First, I looked really closely at all the math clues we were given:
Clue 1: `2x + 3y + 4z = 6`
Clue 2: `2x - 3y - 4z = -4`
Clue 3: `4x + 6y + 8z = 12`

1. **Spotting a Secret Copy!** I noticed something super interesting right away! If you look at Clue 1 (`2x + 3y + 4z = 6`) and then look at Clue 3 (`4x + 6y + 8z = 12`), it seems like Clue 3 is just Clue 1 multiplied by 2! Let's check:
`2 * (2x) = 4x`
`2 * (3y) = 6y`
`2 * (4z) = 8z`
`2 * (6) = 12`
Yep! Clue 3 is exactly double Clue 1. This means Clue 3 isn't giving us any new information; it's just repeating what Clue 1 already told us. When this happens, we call the equations "dependent," and it usually means there isn't just one unique answer for x, y, and z.

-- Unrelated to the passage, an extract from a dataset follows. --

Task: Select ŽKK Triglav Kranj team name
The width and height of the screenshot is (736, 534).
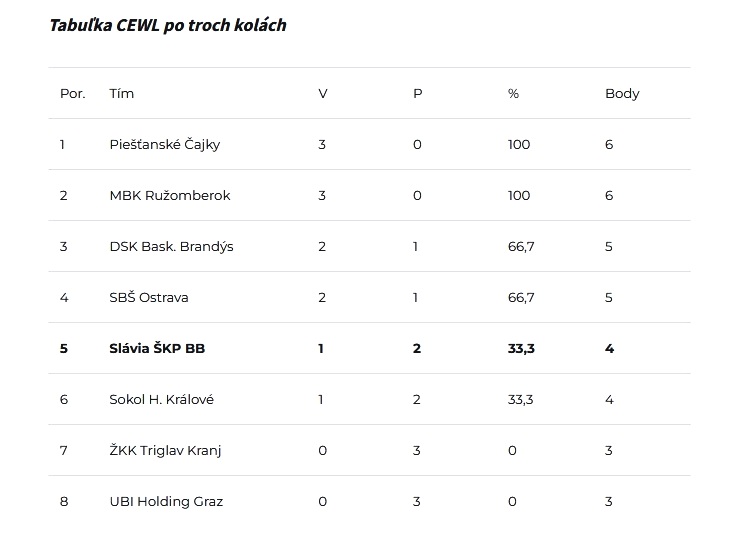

2. **Using the Truly Unique Clues:** Since Clue 3 is just a copy, we only really have two main unique clues to work with:
Clue 1: `2x + 3y + 4z = 6`
Clue 2: `2x - 3y - 4z = -4`
I saw a neat trick here! Notice how Clue 1 has `+3y` and `+4z`, but Clue 2 has `-3y` and `-4z`? Those are opposites! If I add these two unique clues together, the `y` and `z` parts will magically disappear!
Let's add Clue 1 and Clue 2:
`(2x + 3y + 4z) + (2x - 3y - 4z) = 6 + (-4)`
`2x + 2x + 3y - 3y + 4z - 4z = 6 - 4`
`4x + 0 + 0 = 2`
So, `4x = 2`!

3. **Finding 'x':** From `4x = 2`, it's easy to figure out what `x` is! If 4 times something is 2, then that something must be half of 1. So, `x = 1/2`.

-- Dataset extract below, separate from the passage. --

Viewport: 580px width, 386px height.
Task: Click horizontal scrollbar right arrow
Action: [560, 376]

4. **Figuring Out 'y' and 'z':** Now that I know `x = 1/2`, I can put this number back into one of my unique clues (let's pick Clue 1, but Clue 2 would work too):
`2(1/2) + 3y + 4z = 6`
`1 + 3y + 4z = 6`
Now, if I take away the `1` from both sides of the equation, I get:
`3y + 4z = 6 - 1`
`3y + 4z = 5`

This last equation, `3y + 4z = 5`, tells us how `y` and `z` are connected. However, it doesn't give us one specific value for `y` and one specific value for `z`. For example, if `y` was `1`, then `3(1) + 4z = 5` would mean `3 + 4z = 5`, so `4z = 2`, and `z = 1/2`. So `(x,y,z) = (1/2, 1, 1/2)` is one possible answer! But what if `y` was `0`? Then `3(0) + 4z = 5` would mean `4z = 5`, so `z = 5/4`. So `(x,y,z) = (1/2, 0, 5/4)` is another possible answer!

Since one of the original clues was just a copy of another, we don't have enough independent information to find exact numbers for `y` and `z`. This means there are "infinitely many solutions" to this system of equations.